While Craven worked for ILSAAP, Cook County State's Attorney and ILSAAP Board of Governors member Anita Alvarez was embroiled in a subpoena dispute with the Medill Innocence Project and Prof. David Protess over notes and other materials related to the Northwestern students' investigation of Anthony McKinney. McKinney had been convicted in a 1978 shotgun slaying in Harvey. Briefs submitted by Alvarez' office contained legal arguments with multiple citations of media law.

Medill has investigated over 50 cases, leading to the exoneration of 12 people -- five of whom had been sentenced to death. New York Times media writer David Carr wrote, "The students who worked on the McKinney case were probably not expecting a thank-you note from prosecutors, but they weren’t expecting a subpoena either."

  
Craven was quoted in news articles regarding this nationally publicized tug-of-war, including the Chicago Tribune"They're either trying to undermine the investigation, or they're trying to undermine the entire project," and the New York Times: "Take to its logical conclusion, what they're trying to do is dismantle the project."

While he was publicly supporting the Medill Innocence Project, Craven was receiving payments from ILSAAP. This entity shares interests with DuPage County defense attorneys and a former ILSAAP vendor who earlier had targeted Medill and Protess in a smear campaign in the ongoing federal civil lawsuits of Randy Steidl and Herb Whitlock.

Vouchers state that Craven's work during this period pertained to the "Steidl case" and "legal services rendered in various cases". It remains unknown what projects Craven may have performed for ILSAAP; reportedly a portion of his work was representing an ILSAAP special prosecutor in the Stiedl/Whitlock case.

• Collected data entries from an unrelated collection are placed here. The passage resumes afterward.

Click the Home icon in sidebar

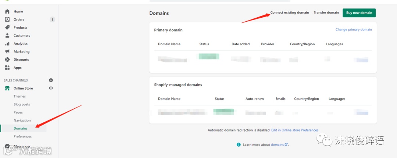(x=7, y=11)
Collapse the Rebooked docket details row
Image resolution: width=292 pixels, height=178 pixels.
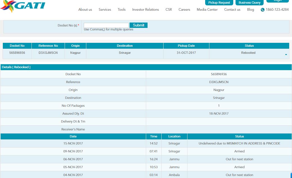pos(286,54)
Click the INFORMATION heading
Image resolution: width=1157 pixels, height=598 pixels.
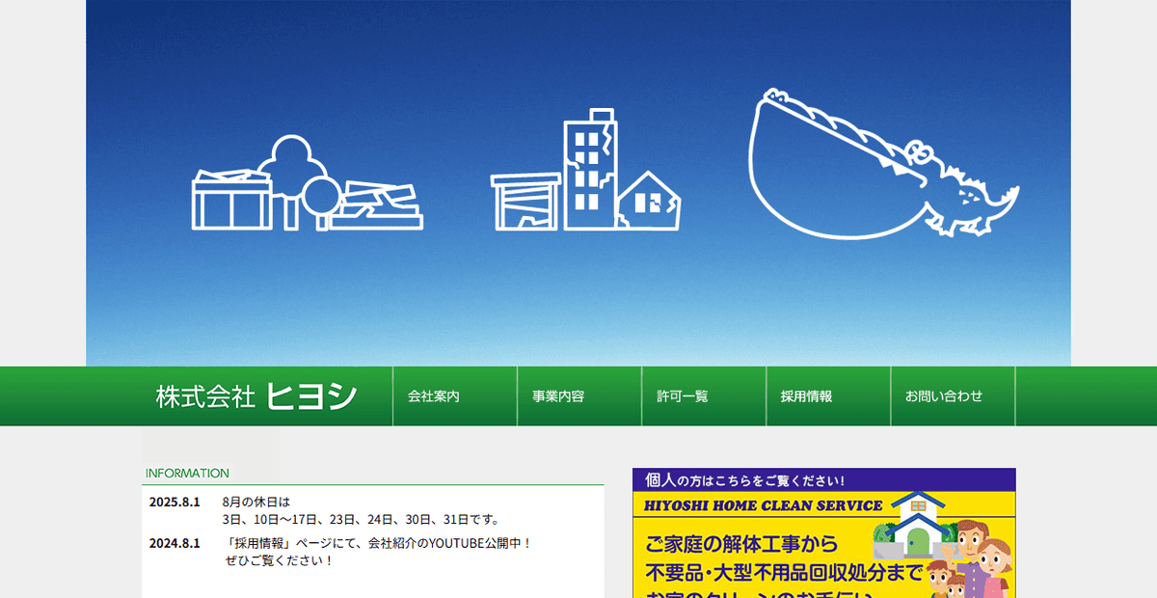tap(186, 473)
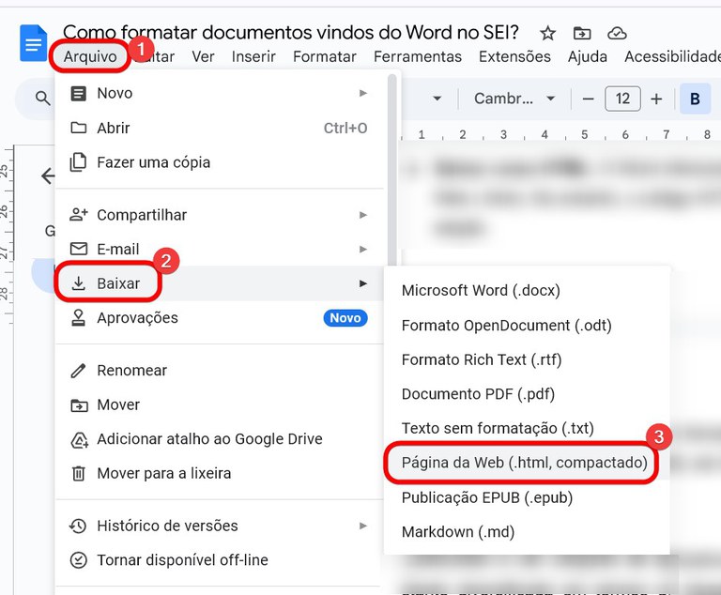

Peaks of services rendered in Craven's invoices raise questions about what those "various cases" might be. (see timeline below)

ILSAAP has supported state's attorneys on a number of projects in recent years with potential conflicts of interest, including cases of Steidl and Whitlock. This support includes hiring outside firms to perform enigmatic tasks for state's attorneys on high-profile cases without any scrutiny or even knowledge of county government. (see right side bar)

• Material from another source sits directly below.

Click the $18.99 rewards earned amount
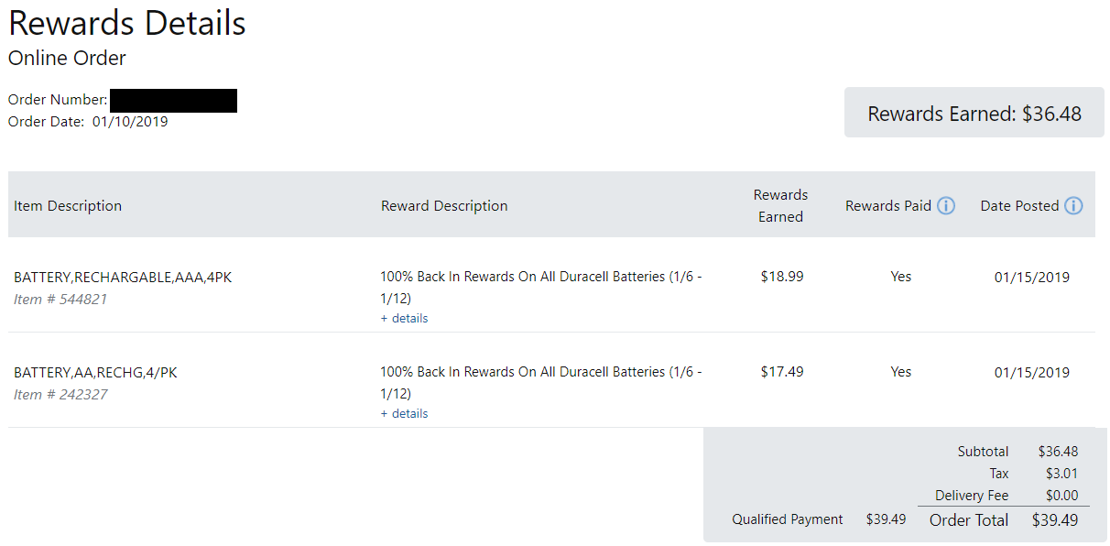This screenshot has width=1110, height=546. 782,277
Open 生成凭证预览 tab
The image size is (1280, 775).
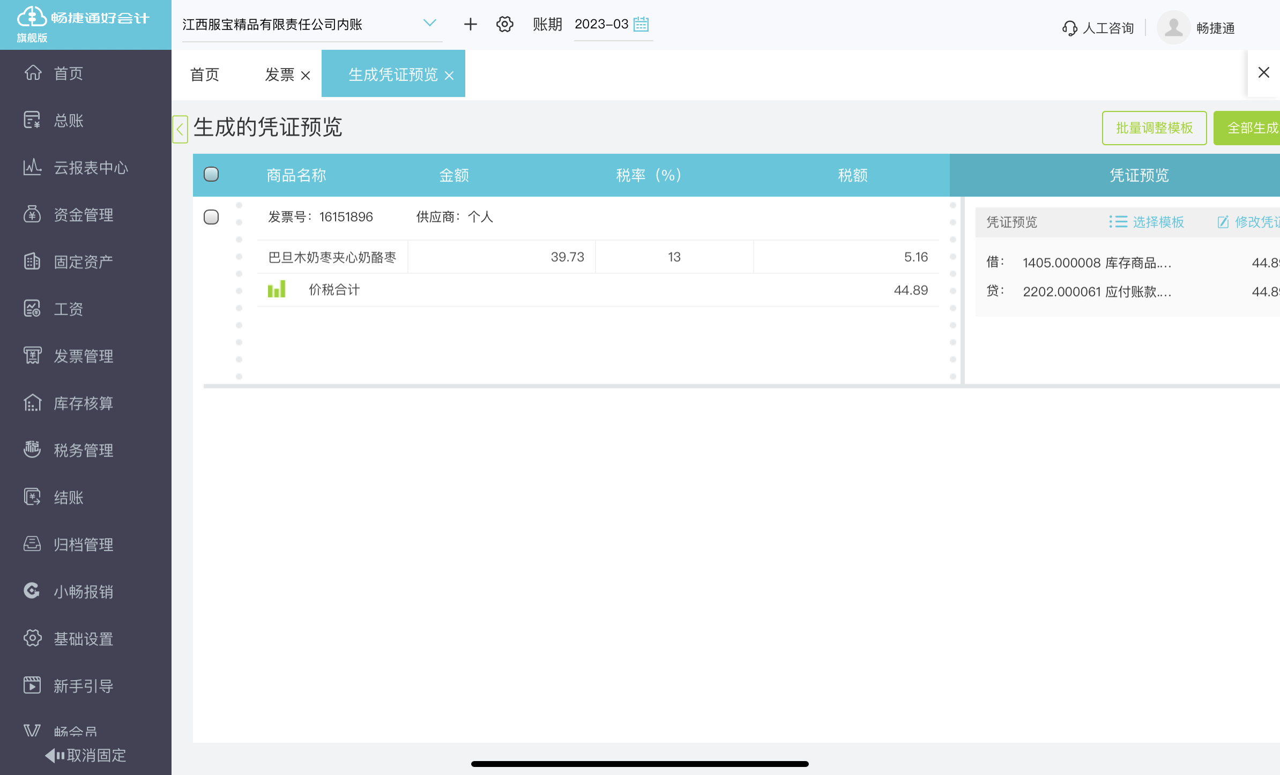393,75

Craven has pursued access to public records under FOIA and to court records under the First Amendment. Ironically, the public may never learn what services he rendered for ILSAAP. The Illinois Attorney General's office interprets that the state's Freedom of Information Act (FOIA) limits access to information on tax-paid legal services to government entities citing attorney-client privilege. 

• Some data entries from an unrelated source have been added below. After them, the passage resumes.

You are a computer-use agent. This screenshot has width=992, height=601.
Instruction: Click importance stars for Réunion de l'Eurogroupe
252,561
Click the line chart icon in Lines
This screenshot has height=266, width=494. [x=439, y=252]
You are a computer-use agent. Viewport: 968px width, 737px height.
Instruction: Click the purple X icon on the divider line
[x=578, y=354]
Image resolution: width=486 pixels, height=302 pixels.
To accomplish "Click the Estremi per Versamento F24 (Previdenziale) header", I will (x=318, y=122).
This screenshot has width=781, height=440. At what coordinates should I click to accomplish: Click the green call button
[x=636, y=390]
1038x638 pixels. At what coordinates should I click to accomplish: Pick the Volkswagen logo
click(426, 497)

Given Craven's background as the go-to attorney for journalists up against prosecutors' subpoenas, working for a state entity assisting state's attorneys could be described as an unusual change of hats.

Two amicus curiae "friend of the court" briefs were filed on behalf of Medill in January 2010 -- one representing 18 major media organizations from around the country and another representing four. Illinois media associations in Medill's own backyard represented by Craven, however, were not among the signatories.

McKinney has remained in prison throughout the subpoena dispute beginning May 2009. He has been imprisoned nearly 33 years.

Smear Campaign Against Medill Innocence Project and Prof. David Protess in On-Going Stiedl/Whitlock Federal Civil Lawsuit

Randy Steidl and Herb Whitlock were convicted for the 1986 double homicide of Dyke and Karen Rhoads of Paris, IL Based on new evidence, the two men were eventually released. Steidl, who had been sentenced to death row, served 17 years in prison; Whitlock served nearly 21 years.

An investigation by Protess' Medill students played a significant role in their release. Medill received national recognition in the CBS 48 Hours episode, "The Long Road", which first aired in May 2000. The program was updated and aired again following the releases of Steidl and Whitlock.

Not everyone was pleased with the program, nor the work of Medill and its journalism professor, particularly a wealthy Paris businessman whose name was mentioned in the broadcast. Karen Rhoads had told her family about what she had witnessed in the parking lot at a factory owned by the businessman shortly before she and her husband were brutally murdered -- a lead repeatedly ignored by the local law enforcement including the former Edgar County state's attorney.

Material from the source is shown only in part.